The position of the European Parliament
Climate change is viewed in the EP as a key focus, as it builds on EU landmark legislation and urges forward-thinking climate policy.
In addition to the 20/20/20 EU targets, which seeks to cut greenhouse gas emissions by 20 per cent by the year 2020 among other measures, MEPs have turned their focus on the next level of initiatives which need to be addressed.
MEPs have adopted plans to freeze the auctioning of some CO2 permits from the European Emissions Trading System, and to create a stability reserve for the purpose of restoring the incentive effect of the scheme and encourage firms to invest in low-carbon innovation.
A press release published ahead of the Paris climate summit stated that new energy efficiency legislation will help consumers cut their energy bills and the EU as a whole to hit its climate change target of using 20 per cent less energy by 2020.
It has also been said that the EP approved mandatory energy-saving measures, such as renovating public buildings, energy-saving schemes for utilities and energy audits for large firms, could save euro;50 billion per year and create thousands of new lsquo;green jobs.
Building codes in the member states will require all new buildings to have near-zero energy consumption, and impose regular inspections of boilers and air-conditioning systems. Mandatory energy labelling for household appliances will help consumers to assess running costs, it said.
The role of the EU
The EU has been stepping up its efforts to become the leaders in the fight against climate change. It has been building a broad coalition of both developed and developing countries in favour of high ambition that has shaped the successful outcome of the Paris conference. Seeking to propose policy through evidence based research, the EU, through institutions such as the Joint-Research Centre has had the ability to have its proposed measures coming from cutting-edge scientific research facilities.
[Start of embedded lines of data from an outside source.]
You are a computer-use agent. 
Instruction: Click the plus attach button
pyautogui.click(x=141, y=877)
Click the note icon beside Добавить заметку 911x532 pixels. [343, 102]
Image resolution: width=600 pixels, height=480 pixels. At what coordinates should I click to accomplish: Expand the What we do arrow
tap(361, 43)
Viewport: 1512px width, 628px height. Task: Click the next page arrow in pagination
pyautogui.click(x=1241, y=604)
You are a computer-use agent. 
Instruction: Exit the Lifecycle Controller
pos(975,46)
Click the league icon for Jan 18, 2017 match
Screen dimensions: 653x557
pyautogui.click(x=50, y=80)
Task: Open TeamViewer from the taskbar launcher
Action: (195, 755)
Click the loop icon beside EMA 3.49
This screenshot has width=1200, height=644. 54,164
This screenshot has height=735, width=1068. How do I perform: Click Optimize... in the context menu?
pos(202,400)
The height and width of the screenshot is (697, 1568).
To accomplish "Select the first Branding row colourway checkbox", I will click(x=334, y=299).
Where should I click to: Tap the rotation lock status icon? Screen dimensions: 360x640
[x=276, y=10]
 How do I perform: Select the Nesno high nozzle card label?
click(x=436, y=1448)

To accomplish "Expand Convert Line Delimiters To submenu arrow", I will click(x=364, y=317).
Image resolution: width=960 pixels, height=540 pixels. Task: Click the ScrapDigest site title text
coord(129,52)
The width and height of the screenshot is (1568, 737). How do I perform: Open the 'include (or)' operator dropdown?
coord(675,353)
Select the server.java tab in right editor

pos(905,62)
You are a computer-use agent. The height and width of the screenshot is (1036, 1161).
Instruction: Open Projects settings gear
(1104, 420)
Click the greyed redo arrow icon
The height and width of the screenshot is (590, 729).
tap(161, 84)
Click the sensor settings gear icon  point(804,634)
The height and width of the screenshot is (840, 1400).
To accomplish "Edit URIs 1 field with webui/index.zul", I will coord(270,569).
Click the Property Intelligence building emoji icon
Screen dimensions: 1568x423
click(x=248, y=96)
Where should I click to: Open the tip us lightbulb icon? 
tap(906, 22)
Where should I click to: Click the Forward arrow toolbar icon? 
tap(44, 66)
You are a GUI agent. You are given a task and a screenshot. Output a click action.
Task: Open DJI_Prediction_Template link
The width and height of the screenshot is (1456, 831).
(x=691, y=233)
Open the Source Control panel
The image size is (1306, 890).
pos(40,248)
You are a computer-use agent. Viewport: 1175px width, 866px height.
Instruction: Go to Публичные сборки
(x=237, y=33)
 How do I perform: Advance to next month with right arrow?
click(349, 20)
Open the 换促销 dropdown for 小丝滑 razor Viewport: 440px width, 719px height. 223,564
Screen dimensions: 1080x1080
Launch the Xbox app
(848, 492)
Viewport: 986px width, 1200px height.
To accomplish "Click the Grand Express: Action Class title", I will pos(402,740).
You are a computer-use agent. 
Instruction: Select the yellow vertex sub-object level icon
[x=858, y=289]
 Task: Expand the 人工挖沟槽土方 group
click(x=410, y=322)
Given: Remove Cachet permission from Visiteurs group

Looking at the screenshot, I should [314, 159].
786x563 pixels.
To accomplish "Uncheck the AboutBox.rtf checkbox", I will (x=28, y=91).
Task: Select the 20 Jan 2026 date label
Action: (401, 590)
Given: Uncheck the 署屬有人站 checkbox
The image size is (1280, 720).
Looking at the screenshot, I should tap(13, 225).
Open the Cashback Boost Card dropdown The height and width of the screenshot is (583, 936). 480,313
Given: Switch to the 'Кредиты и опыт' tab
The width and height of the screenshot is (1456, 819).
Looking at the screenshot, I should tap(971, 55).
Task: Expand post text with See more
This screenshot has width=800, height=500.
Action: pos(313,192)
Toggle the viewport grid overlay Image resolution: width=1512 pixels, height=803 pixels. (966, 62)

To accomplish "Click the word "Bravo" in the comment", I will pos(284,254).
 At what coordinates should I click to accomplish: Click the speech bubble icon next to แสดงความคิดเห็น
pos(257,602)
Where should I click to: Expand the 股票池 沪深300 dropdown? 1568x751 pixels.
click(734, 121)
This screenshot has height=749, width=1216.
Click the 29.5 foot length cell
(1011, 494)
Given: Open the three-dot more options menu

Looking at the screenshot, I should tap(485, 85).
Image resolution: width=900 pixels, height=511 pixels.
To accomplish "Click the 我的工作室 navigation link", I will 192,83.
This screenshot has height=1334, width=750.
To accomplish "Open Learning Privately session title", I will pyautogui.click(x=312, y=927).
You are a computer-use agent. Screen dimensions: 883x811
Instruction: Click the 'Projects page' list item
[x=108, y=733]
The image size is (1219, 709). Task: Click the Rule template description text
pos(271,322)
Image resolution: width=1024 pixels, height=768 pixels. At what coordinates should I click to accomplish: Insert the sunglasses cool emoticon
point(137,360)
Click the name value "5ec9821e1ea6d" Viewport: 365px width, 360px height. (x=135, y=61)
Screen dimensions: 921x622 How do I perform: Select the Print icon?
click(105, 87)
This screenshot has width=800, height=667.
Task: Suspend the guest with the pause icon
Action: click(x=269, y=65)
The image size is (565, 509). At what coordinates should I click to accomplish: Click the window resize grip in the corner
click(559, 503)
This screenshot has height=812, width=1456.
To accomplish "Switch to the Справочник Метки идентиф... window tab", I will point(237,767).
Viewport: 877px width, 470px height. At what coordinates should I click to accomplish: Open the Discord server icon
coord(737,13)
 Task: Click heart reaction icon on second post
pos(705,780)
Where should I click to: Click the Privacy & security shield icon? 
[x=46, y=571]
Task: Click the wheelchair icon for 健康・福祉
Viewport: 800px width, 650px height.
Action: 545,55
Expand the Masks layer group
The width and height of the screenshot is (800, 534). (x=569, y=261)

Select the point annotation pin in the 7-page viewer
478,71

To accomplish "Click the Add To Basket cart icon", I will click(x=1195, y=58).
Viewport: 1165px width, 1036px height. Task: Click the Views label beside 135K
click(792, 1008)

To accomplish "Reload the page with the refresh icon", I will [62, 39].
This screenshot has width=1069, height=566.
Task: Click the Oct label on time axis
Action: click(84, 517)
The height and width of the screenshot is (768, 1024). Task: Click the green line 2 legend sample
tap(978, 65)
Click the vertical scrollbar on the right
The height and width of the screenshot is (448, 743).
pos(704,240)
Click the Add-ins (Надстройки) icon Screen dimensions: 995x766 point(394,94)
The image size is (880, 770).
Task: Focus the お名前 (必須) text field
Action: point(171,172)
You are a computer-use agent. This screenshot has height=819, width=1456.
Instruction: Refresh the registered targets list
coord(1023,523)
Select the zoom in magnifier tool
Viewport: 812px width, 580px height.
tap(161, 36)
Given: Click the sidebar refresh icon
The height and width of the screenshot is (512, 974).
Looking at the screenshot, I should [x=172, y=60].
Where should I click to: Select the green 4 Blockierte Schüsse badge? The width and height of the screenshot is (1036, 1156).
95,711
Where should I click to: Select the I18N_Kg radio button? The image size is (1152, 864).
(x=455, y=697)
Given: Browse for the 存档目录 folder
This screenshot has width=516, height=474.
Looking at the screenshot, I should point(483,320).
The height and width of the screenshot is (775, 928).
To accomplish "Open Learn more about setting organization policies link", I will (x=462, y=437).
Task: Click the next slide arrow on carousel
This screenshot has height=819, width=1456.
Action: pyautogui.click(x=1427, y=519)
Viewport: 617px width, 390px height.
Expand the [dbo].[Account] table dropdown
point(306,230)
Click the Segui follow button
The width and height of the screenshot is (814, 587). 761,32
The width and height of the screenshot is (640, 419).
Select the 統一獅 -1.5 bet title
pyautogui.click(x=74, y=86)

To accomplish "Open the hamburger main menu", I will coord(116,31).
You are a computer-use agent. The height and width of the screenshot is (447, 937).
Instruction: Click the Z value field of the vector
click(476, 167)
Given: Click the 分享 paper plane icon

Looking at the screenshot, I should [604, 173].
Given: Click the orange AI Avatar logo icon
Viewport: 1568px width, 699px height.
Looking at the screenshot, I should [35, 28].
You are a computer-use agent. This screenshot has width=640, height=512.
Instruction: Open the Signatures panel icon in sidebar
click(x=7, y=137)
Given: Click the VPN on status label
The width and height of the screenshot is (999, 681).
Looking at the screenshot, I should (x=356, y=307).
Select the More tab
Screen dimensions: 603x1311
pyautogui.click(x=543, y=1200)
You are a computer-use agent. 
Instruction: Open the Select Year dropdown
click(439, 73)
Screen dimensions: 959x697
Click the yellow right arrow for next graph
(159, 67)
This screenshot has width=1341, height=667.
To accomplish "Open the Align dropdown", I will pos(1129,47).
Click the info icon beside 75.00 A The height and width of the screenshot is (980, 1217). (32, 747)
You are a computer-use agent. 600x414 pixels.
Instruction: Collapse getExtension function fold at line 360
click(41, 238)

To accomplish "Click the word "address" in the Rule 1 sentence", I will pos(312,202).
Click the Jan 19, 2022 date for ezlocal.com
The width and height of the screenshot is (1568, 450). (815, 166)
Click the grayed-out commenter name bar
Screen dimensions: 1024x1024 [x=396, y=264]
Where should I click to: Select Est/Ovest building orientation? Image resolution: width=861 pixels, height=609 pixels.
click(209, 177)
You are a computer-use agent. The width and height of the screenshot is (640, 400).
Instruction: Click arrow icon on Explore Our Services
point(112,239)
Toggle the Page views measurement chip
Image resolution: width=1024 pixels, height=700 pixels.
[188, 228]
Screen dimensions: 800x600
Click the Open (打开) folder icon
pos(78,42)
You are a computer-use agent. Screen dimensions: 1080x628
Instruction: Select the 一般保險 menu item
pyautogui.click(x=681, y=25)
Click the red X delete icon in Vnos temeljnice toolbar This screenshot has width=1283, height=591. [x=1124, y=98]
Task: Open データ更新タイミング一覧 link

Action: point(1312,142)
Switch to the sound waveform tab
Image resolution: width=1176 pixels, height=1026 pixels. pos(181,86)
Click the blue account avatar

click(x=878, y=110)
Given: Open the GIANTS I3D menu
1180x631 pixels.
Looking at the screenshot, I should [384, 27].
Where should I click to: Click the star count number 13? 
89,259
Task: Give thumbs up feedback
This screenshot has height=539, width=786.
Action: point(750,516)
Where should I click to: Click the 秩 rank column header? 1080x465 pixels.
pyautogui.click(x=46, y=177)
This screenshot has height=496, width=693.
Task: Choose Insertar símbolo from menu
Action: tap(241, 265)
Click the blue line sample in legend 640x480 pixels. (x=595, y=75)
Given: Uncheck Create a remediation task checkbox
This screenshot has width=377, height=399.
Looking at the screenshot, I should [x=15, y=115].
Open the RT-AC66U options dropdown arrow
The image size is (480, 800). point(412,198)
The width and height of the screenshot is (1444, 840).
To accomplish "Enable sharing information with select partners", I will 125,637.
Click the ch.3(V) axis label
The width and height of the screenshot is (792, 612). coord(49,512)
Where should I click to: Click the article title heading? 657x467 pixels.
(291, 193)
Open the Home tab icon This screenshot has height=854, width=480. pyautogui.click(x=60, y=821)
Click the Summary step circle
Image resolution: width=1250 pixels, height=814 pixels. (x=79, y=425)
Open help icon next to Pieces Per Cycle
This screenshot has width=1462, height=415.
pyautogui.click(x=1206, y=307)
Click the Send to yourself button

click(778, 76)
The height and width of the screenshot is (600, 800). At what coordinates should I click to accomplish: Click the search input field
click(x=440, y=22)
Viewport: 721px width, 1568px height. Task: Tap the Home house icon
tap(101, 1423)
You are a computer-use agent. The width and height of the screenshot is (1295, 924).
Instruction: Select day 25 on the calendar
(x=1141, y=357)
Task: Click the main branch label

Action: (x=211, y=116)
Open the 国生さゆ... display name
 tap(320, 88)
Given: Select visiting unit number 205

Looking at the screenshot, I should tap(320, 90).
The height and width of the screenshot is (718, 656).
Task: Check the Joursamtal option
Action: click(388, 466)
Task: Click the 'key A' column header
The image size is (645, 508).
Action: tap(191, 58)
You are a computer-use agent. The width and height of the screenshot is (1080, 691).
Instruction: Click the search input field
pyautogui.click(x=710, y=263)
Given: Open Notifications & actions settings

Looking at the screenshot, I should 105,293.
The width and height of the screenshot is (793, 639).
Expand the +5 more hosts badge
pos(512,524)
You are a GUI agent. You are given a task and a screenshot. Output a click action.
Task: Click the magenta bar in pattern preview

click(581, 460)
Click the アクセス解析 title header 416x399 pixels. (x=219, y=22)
The EU was the first major economy to submit its intended contribution to the new agreement in March 2015, seeking to lead by example and mobilise other countries to do the same. It new goal of reducing emissions by at least 40% by 2030 is already underway, and efforts to limit the effects of climate change are continually being stepped up.
The agreement will be deposited at the UN in New York and opened for signature for one year on 22 April, 2016. The agreement will enter into force after 55 countries, which account for at least 55 per cent of global emissions, have deposited their instruments of ratification.